Could you edit the records from the line with "Click the legend" through the end of the records, changing "checkbox" to "check box" and leaving everything else the same? Give back only those lines.

(Items listed in a dataset)

- - - - - - -

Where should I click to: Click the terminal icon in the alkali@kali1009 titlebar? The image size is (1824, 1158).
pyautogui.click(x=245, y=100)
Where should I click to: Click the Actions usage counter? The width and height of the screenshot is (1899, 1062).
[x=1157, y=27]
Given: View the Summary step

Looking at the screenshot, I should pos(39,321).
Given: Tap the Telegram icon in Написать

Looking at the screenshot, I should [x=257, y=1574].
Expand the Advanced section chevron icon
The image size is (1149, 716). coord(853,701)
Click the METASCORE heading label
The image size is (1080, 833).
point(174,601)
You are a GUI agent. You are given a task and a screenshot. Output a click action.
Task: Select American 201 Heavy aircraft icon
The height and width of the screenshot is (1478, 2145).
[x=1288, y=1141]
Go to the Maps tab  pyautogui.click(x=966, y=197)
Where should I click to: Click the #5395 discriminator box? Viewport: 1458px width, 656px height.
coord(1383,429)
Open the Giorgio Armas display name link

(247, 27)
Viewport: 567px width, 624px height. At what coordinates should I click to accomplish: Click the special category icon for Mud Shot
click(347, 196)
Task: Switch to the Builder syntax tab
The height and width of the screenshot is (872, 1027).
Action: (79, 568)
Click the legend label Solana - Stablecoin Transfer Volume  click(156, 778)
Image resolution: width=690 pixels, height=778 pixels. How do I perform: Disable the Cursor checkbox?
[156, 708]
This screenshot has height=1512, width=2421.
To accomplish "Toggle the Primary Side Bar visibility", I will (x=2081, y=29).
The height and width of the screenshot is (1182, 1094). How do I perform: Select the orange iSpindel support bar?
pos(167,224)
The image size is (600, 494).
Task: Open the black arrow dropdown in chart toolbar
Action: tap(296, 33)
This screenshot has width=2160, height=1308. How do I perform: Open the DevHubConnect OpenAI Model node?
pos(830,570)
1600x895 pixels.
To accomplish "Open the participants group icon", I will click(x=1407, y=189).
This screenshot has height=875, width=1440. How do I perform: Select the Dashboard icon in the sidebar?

- - - - - - -

## Final answer
Click the legend label Solana - Stablecoin Transfer Volume  click(156, 778)
Image resolution: width=690 pixels, height=778 pixels. How do I perform: Disable the Cursor check box?
[156, 708]
This screenshot has height=1512, width=2421.
To accomplish "Toggle the Primary Side Bar visibility", I will (x=2081, y=29).
The height and width of the screenshot is (1182, 1094). How do I perform: Select the orange iSpindel support bar?
pos(167,224)
The image size is (600, 494).
Task: Open the black arrow dropdown in chart toolbar
Action: tap(296, 33)
This screenshot has width=2160, height=1308. How do I perform: Open the DevHubConnect OpenAI Model node?
pos(830,570)
1600x895 pixels.
To accomplish "Open the participants group icon", I will click(x=1407, y=189).
This screenshot has height=875, width=1440. How do I perform: Select the Dashboard icon in the sidebar?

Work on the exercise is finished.